Part of a data file
★ ★ ★ ★ ★ ★ ★
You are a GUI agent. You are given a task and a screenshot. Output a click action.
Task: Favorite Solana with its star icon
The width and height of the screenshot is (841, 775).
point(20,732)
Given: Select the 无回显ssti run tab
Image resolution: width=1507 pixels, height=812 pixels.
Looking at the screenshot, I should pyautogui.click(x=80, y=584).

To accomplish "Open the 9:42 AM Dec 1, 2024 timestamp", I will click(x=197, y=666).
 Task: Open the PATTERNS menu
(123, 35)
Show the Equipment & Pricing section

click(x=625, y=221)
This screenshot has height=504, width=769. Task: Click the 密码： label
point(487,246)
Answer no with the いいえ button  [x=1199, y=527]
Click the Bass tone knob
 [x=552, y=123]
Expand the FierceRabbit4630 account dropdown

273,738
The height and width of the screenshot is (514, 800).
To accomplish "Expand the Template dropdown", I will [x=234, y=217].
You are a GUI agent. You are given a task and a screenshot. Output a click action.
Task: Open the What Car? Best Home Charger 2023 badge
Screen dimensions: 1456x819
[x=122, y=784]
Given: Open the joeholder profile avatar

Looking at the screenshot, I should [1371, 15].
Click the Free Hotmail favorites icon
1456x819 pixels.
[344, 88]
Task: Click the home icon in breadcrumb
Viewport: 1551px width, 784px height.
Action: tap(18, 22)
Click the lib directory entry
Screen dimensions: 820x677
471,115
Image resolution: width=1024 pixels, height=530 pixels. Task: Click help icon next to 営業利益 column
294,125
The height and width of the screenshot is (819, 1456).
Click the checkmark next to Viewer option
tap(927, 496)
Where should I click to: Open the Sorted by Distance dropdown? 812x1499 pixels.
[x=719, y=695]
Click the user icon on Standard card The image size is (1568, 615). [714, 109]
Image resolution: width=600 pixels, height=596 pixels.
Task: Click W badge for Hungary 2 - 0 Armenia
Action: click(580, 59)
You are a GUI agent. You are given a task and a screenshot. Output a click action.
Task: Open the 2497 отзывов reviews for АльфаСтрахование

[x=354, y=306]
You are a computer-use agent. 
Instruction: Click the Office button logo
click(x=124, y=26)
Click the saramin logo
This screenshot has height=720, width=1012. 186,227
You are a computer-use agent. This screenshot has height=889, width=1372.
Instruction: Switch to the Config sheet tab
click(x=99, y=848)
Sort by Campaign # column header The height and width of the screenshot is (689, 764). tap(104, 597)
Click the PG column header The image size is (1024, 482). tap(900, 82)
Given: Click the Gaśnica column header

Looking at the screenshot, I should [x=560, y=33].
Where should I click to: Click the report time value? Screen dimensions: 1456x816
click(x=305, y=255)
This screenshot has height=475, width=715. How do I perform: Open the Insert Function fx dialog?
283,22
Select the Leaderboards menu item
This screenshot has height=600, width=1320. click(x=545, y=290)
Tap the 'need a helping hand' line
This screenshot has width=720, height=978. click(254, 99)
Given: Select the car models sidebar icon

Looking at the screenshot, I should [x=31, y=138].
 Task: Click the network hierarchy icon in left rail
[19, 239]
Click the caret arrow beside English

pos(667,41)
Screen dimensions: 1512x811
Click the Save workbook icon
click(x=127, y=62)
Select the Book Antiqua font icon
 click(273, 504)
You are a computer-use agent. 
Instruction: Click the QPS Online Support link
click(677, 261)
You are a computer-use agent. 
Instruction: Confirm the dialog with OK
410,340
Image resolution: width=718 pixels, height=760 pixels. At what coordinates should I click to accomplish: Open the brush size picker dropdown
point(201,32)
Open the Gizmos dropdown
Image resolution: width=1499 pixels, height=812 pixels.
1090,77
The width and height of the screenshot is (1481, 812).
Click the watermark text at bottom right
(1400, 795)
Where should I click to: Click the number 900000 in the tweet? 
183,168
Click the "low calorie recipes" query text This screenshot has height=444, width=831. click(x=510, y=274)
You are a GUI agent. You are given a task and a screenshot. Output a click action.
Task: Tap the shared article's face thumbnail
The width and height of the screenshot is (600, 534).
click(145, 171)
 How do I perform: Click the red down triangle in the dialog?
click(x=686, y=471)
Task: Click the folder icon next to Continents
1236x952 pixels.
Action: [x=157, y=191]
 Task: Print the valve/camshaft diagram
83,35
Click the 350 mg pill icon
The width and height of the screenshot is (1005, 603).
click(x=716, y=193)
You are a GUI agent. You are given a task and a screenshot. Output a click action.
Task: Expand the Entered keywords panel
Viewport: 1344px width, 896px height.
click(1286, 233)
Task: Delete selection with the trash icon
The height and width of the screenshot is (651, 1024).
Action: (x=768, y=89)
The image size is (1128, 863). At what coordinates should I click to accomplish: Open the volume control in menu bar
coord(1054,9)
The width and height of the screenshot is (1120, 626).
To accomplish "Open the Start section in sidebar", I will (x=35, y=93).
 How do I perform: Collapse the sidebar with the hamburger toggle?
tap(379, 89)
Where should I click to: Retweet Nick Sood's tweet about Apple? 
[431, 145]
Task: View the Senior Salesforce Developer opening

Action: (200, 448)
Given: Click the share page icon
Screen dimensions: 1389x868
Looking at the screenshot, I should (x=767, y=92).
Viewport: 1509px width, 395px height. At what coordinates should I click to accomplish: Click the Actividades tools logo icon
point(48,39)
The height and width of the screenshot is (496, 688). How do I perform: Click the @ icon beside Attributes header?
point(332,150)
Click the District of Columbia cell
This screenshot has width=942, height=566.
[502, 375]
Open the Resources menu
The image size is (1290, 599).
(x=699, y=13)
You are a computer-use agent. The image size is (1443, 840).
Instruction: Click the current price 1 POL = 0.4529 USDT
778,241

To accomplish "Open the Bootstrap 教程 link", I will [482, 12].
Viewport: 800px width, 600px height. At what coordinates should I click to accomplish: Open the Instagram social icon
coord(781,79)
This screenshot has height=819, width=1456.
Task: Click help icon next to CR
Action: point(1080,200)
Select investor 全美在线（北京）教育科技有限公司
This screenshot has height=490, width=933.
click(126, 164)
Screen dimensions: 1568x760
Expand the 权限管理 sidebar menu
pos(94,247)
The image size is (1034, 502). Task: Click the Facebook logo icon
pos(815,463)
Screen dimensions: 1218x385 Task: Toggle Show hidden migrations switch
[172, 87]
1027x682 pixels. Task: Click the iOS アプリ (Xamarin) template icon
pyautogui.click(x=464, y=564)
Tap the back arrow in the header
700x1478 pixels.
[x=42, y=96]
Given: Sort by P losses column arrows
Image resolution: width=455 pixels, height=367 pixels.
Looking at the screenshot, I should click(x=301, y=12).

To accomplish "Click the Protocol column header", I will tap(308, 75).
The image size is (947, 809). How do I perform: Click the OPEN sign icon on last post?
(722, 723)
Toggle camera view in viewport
★ ★ ★ ★ ★ ★ ★
What is asked
Please change each "GUI agent" in the data above to "interface agent" and leave every other part untouched.

Full answer
You are a interface agent. You are given a task and a screenshot. Output a click action.
Task: Favorite Solana with its star icon
The width and height of the screenshot is (841, 775).
point(20,732)
Given: Select the 无回显ssti run tab
Image resolution: width=1507 pixels, height=812 pixels.
Looking at the screenshot, I should pyautogui.click(x=80, y=584).

To accomplish "Open the 9:42 AM Dec 1, 2024 timestamp", I will click(x=197, y=666).
 Task: Open the PATTERNS menu
(123, 35)
Show the Equipment & Pricing section

click(x=625, y=221)
This screenshot has height=504, width=769. Task: Click the 密码： label
point(487,246)
Answer no with the いいえ button  [x=1199, y=527]
Click the Bass tone knob
 [x=552, y=123]
Expand the FierceRabbit4630 account dropdown

273,738
The height and width of the screenshot is (514, 800).
To accomplish "Expand the Template dropdown", I will [x=234, y=217].
You are a interface agent. You are given a task and a screenshot. Output a click action.
Task: Open the What Car? Best Home Charger 2023 badge
Screen dimensions: 1456x819
[x=122, y=784]
Given: Open the joeholder profile avatar

Looking at the screenshot, I should [1371, 15].
Click the Free Hotmail favorites icon
1456x819 pixels.
[344, 88]
Task: Click the home icon in breadcrumb
Viewport: 1551px width, 784px height.
Action: tap(18, 22)
Click the lib directory entry
Screen dimensions: 820x677
471,115
Image resolution: width=1024 pixels, height=530 pixels. Task: Click help icon next to 営業利益 column
294,125
The height and width of the screenshot is (819, 1456).
Click the checkmark next to Viewer option
tap(927, 496)
Where should I click to: Open the Sorted by Distance dropdown? 812x1499 pixels.
[x=719, y=695]
Click the user icon on Standard card The image size is (1568, 615). [714, 109]
Image resolution: width=600 pixels, height=596 pixels.
Task: Click W badge for Hungary 2 - 0 Armenia
Action: click(580, 59)
You are a interface agent. You are given a task and a screenshot. Output a click action.
Task: Open the 2497 отзывов reviews for АльфаСтрахование

[x=354, y=306]
You are a computer-use agent. 
Instruction: Click the Office button logo
click(x=124, y=26)
Click the saramin logo
This screenshot has height=720, width=1012. 186,227
You are a computer-use agent. This screenshot has height=889, width=1372.
Instruction: Switch to the Config sheet tab
click(x=99, y=848)
Sort by Campaign # column header The height and width of the screenshot is (689, 764). tap(104, 597)
Click the PG column header The image size is (1024, 482). tap(900, 82)
Given: Click the Gaśnica column header

Looking at the screenshot, I should [x=560, y=33].
Where should I click to: Click the report time value? Screen dimensions: 1456x816
click(x=305, y=255)
This screenshot has height=475, width=715. How do I perform: Open the Insert Function fx dialog?
283,22
Select the Leaderboards menu item
This screenshot has height=600, width=1320. click(x=545, y=290)
Tap the 'need a helping hand' line
This screenshot has width=720, height=978. click(254, 99)
Given: Select the car models sidebar icon

Looking at the screenshot, I should [x=31, y=138].
 Task: Click the network hierarchy icon in left rail
[19, 239]
Click the caret arrow beside English

pos(667,41)
Screen dimensions: 1512x811
Click the Save workbook icon
click(x=127, y=62)
Select the Book Antiqua font icon
 click(273, 504)
You are a computer-use agent. 
Instruction: Click the QPS Online Support link
click(677, 261)
You are a computer-use agent. 
Instruction: Confirm the dialog with OK
410,340
Image resolution: width=718 pixels, height=760 pixels. At what coordinates should I click to accomplish: Open the brush size picker dropdown
point(201,32)
Open the Gizmos dropdown
Image resolution: width=1499 pixels, height=812 pixels.
1090,77
The width and height of the screenshot is (1481, 812).
Click the watermark text at bottom right
(1400, 795)
Where should I click to: Click the number 900000 in the tweet? 
183,168
Click the "low calorie recipes" query text This screenshot has height=444, width=831. click(x=510, y=274)
You are a interface agent. You are given a task and a screenshot. Output a click action.
Task: Tap the shared article's face thumbnail
The width and height of the screenshot is (600, 534).
click(145, 171)
 How do I perform: Click the red down triangle in the dialog?
click(x=686, y=471)
Task: Click the folder icon next to Continents
1236x952 pixels.
Action: [x=157, y=191]
 Task: Print the valve/camshaft diagram
83,35
Click the 350 mg pill icon
The width and height of the screenshot is (1005, 603).
click(x=716, y=193)
You are a interface agent. You are given a task and a screenshot. Output a click action.
Task: Expand the Entered keywords panel
Viewport: 1344px width, 896px height.
click(1286, 233)
Task: Delete selection with the trash icon
The height and width of the screenshot is (651, 1024).
Action: (x=768, y=89)
The image size is (1128, 863). At what coordinates should I click to accomplish: Open the volume control in menu bar
coord(1054,9)
The width and height of the screenshot is (1120, 626).
To accomplish "Open the Start section in sidebar", I will (x=35, y=93).
 How do I perform: Collapse the sidebar with the hamburger toggle?
tap(379, 89)
Where should I click to: Retweet Nick Sood's tweet about Apple? 
[431, 145]
Task: View the Senior Salesforce Developer opening

Action: (200, 448)
Given: Click the share page icon
Screen dimensions: 1389x868
Looking at the screenshot, I should (x=767, y=92).
Viewport: 1509px width, 395px height. At what coordinates should I click to accomplish: Click the Actividades tools logo icon
point(48,39)
The height and width of the screenshot is (496, 688). How do I perform: Click the @ icon beside Attributes header?
point(332,150)
Click the District of Columbia cell
This screenshot has width=942, height=566.
[502, 375]
Open the Resources menu
The image size is (1290, 599).
(x=699, y=13)
You are a computer-use agent. The image size is (1443, 840).
Instruction: Click the current price 1 POL = 0.4529 USDT
778,241

To accomplish "Open the Bootstrap 教程 link", I will [482, 12].
Viewport: 800px width, 600px height. At what coordinates should I click to accomplish: Open the Instagram social icon
coord(781,79)
This screenshot has height=819, width=1456.
Task: Click help icon next to CR
Action: point(1080,200)
Select investor 全美在线（北京）教育科技有限公司
This screenshot has height=490, width=933.
click(126, 164)
Screen dimensions: 1568x760
Expand the 权限管理 sidebar menu
pos(94,247)
The image size is (1034, 502). Task: Click the Facebook logo icon
pos(815,463)
Screen dimensions: 1218x385 Task: Toggle Show hidden migrations switch
[172, 87]
1027x682 pixels. Task: Click the iOS アプリ (Xamarin) template icon
pyautogui.click(x=464, y=564)
Tap the back arrow in the header
700x1478 pixels.
[x=42, y=96]
Given: Sort by P losses column arrows
Image resolution: width=455 pixels, height=367 pixels.
Looking at the screenshot, I should click(x=301, y=12).

To accomplish "Click the Protocol column header", I will tap(308, 75).
The image size is (947, 809). How do I perform: Click the OPEN sign icon on last post?
(722, 723)
Toggle camera view in viewport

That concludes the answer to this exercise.